The function $f(x),$ defined for $x > 0,$ is positive, differentiable, and decreasing.  The function $f(x)$ has the following property: Let $P$ be a point on the graph, and draw the tangent to the graph at $P.$  Let the tangent meet the $x$-axis and $y$-axis at $A$ and $B,$ respectively.  Then the length of chord $AB$ is constant.

Setting $x=0,$ we obtain
\[0 = f(0) = (1 - 0) f'(0),\]which means $f(0) = 0.$

[asy]
unitsize(1 cm);

real func (real x) {
return(exp(-x^2));
}

pair T(real x) {
real dy = 2*x*exp(-x^2);
real dx = 1;
real m = dy/dx;

return((x - m,x + m));
}

draw(graph(func,0.03,1.3));
draw((0,0)--(0,1),dashed);
draw(T(0));
draw(T(0.1));
draw(T(0.2));
draw(T(0.3));
draw(T(0.4));
draw(T(0.5));
draw(T(0.6));
draw(T(0.7));
draw(T(0.8));
draw(T(0.9));
draw(T(1));
draw(T(1.1));
draw(T(1.2));
draw((0,0)--(1.7,0),dashed);

label("$A$", (0,0), W);
label("$B$", (0,func(0)), NW);
label("$T$", (0.8,0), S, UnFill);
[/asy]

Let $T$ be the point of tangency. Then by the Two Chord Theorem, $AB$ pass through a fixed point $T.$ The slope of $AB$ is equal to the slope of the tangent line at $T.$

Hence, all the tangent lines are concurrent, so the graph of $f(x)$ must approach a horizontal line $L$ as $x \to \infty.$

Let $k = f'(x).$ Let $T_x$ be the point on the graph where the tangent line meets the $x$-axis, and let $B_x = (0,f(x))$ be the point where the tangent line meets the $y$-axis. Then by the Two Chord Theorem, all the lines $T_x B_x$ pass through a point $T$ on the graph.

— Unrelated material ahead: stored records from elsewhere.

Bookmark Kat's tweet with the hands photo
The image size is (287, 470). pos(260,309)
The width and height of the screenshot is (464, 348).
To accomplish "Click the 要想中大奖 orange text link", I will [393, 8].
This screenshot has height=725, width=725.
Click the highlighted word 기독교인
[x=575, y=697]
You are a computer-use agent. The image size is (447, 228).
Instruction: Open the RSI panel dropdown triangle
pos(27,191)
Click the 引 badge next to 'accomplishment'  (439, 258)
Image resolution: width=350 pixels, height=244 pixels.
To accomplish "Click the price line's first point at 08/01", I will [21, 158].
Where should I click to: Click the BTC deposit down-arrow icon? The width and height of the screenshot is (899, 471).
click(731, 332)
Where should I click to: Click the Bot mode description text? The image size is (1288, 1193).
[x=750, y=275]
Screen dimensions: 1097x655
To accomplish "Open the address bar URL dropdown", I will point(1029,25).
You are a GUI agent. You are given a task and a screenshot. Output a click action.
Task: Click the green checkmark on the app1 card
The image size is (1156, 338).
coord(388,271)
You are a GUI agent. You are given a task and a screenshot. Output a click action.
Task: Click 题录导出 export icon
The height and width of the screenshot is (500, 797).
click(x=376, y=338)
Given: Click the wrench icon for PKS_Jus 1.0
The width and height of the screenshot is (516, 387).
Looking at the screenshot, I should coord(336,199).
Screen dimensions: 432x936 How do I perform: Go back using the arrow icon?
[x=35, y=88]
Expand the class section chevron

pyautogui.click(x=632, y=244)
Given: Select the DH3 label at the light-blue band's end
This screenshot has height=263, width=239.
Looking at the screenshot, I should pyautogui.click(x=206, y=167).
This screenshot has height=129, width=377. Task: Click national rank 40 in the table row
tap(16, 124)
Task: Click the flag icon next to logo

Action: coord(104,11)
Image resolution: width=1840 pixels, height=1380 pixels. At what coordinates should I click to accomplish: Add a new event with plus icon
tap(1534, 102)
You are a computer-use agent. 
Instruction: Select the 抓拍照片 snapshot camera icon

Let $y = f(x)$ and $x = g(y).$ Then the slope of $\overline{T_x B_x}$ is
\[\frac{f(x) - 0}{0 - g(f(x))} = -\frac{g(y)}{g'(y)} = -\frac{x}{f'(x)},\]so
\[\frac{dy}{dx} = -\frac{x}{f'(x)}.\]By the Product Rule,
\begin{align*}
-f'(x) + xf''(x) &= 0, \\
f''(x) &= \frac{f'(x)}{x}.
\end{align*}Let $u = f'(x).$ Then $u = \frac{f(x)}{x},$ so
\[u' = \frac{xf'(x) - f(x)}{x^2}.\]Then using the fact that $f'(x) < 0,$ $f(x) > 0,$ and $f(0) = f'(0) = 0,$ we find
\begin{align*}
u' &= \frac{xf'(x) - f(x)}{x^2} \\
&= \frac{xf'(x) - x f(x)/x}{x^2} \\
&= \frac{x f'(x) - x f'(x)/x}{x^2} \\
&= 0.
\end{align*}Therefore, $u = C$ for some constant $C.$ Hence,
\[f'(x) = Cx.\]If $C = 0,$ then $f'(x) = 0$ for all $x,$ which means $f(x)$ is constant. But then $f(x)$ is not positive.

Otherwise, let $C \neq 0.$ Then we can write
\[f'(x) = Cx\]as $\frac{f'(x)}{f(x)} = Cx.$ Integrating both sides, we get
\[\ln |f(x)| = \frac{1}{2} Cx^2 + D\]for some constant $D.$ Then
\[|f(x)| = e^D e^{\frac{1}{2} Cx^2}.\]Since $f(x) > 0,$ $e^D$ is positive. We can absorb $e^D$ into the constant $E,$ so
\[f(x) = E e^{\frac{1}{2} Cx^2}.\]Since $f(0) = 0,$ $E = 0,$ so $\boxed{f(x) = 0}$ is the only solution.